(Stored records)
..............................
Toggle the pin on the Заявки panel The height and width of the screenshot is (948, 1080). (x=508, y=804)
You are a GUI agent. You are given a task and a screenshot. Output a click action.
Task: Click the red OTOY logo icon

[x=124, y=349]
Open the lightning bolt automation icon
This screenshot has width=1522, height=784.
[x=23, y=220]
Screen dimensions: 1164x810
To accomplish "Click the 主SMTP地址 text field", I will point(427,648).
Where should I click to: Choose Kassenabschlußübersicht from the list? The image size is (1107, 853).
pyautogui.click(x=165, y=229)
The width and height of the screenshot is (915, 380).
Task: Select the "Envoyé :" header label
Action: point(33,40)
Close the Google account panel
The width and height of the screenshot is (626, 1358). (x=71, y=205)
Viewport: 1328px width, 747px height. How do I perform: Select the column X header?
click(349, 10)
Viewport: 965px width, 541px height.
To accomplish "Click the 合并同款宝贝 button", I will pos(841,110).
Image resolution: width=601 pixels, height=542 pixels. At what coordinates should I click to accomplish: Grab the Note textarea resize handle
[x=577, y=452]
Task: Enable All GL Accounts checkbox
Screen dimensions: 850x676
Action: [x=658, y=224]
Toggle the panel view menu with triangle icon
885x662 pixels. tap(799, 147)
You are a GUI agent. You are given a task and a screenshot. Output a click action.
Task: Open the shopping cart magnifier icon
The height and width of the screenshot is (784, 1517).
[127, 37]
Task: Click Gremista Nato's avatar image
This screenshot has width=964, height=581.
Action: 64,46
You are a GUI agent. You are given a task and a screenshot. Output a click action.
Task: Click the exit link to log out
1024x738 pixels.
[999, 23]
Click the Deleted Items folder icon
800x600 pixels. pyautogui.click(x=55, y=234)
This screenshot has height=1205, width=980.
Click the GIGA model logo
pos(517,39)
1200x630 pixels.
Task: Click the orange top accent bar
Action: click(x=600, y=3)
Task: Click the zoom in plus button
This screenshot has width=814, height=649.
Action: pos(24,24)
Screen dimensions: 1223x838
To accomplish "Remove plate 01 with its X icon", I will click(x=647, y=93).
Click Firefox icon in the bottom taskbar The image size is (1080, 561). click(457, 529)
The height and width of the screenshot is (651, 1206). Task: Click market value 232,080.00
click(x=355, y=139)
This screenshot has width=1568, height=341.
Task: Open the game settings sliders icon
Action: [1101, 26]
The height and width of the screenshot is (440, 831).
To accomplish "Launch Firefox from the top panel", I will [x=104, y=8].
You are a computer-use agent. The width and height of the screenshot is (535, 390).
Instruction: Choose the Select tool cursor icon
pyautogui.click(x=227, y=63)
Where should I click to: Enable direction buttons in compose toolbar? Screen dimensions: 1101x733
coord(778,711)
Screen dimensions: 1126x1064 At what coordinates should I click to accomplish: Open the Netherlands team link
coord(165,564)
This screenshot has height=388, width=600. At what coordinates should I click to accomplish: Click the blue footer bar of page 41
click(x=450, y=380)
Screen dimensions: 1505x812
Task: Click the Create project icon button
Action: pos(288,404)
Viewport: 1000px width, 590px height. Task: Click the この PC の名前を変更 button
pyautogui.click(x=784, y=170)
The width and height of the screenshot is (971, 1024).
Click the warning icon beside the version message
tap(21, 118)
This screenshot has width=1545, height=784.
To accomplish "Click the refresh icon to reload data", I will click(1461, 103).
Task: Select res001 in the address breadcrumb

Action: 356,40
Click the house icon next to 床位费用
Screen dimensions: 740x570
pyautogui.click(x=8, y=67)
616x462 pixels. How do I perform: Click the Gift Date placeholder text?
..............................
**Directions for this task**
Look above for the line with "Click the GIGA model logo" and the line with "Click Firefox icon". Retype those two lines and every line between them exactly, adding nothing.

**Expected answer**
Click the GIGA model logo
pos(517,39)
1200x630 pixels.
Task: Click the orange top accent bar
Action: click(x=600, y=3)
Task: Click the zoom in plus button
This screenshot has width=814, height=649.
Action: pos(24,24)
Screen dimensions: 1223x838
To accomplish "Remove plate 01 with its X icon", I will click(x=647, y=93).
Click Firefox icon in the bottom taskbar The image size is (1080, 561). click(457, 529)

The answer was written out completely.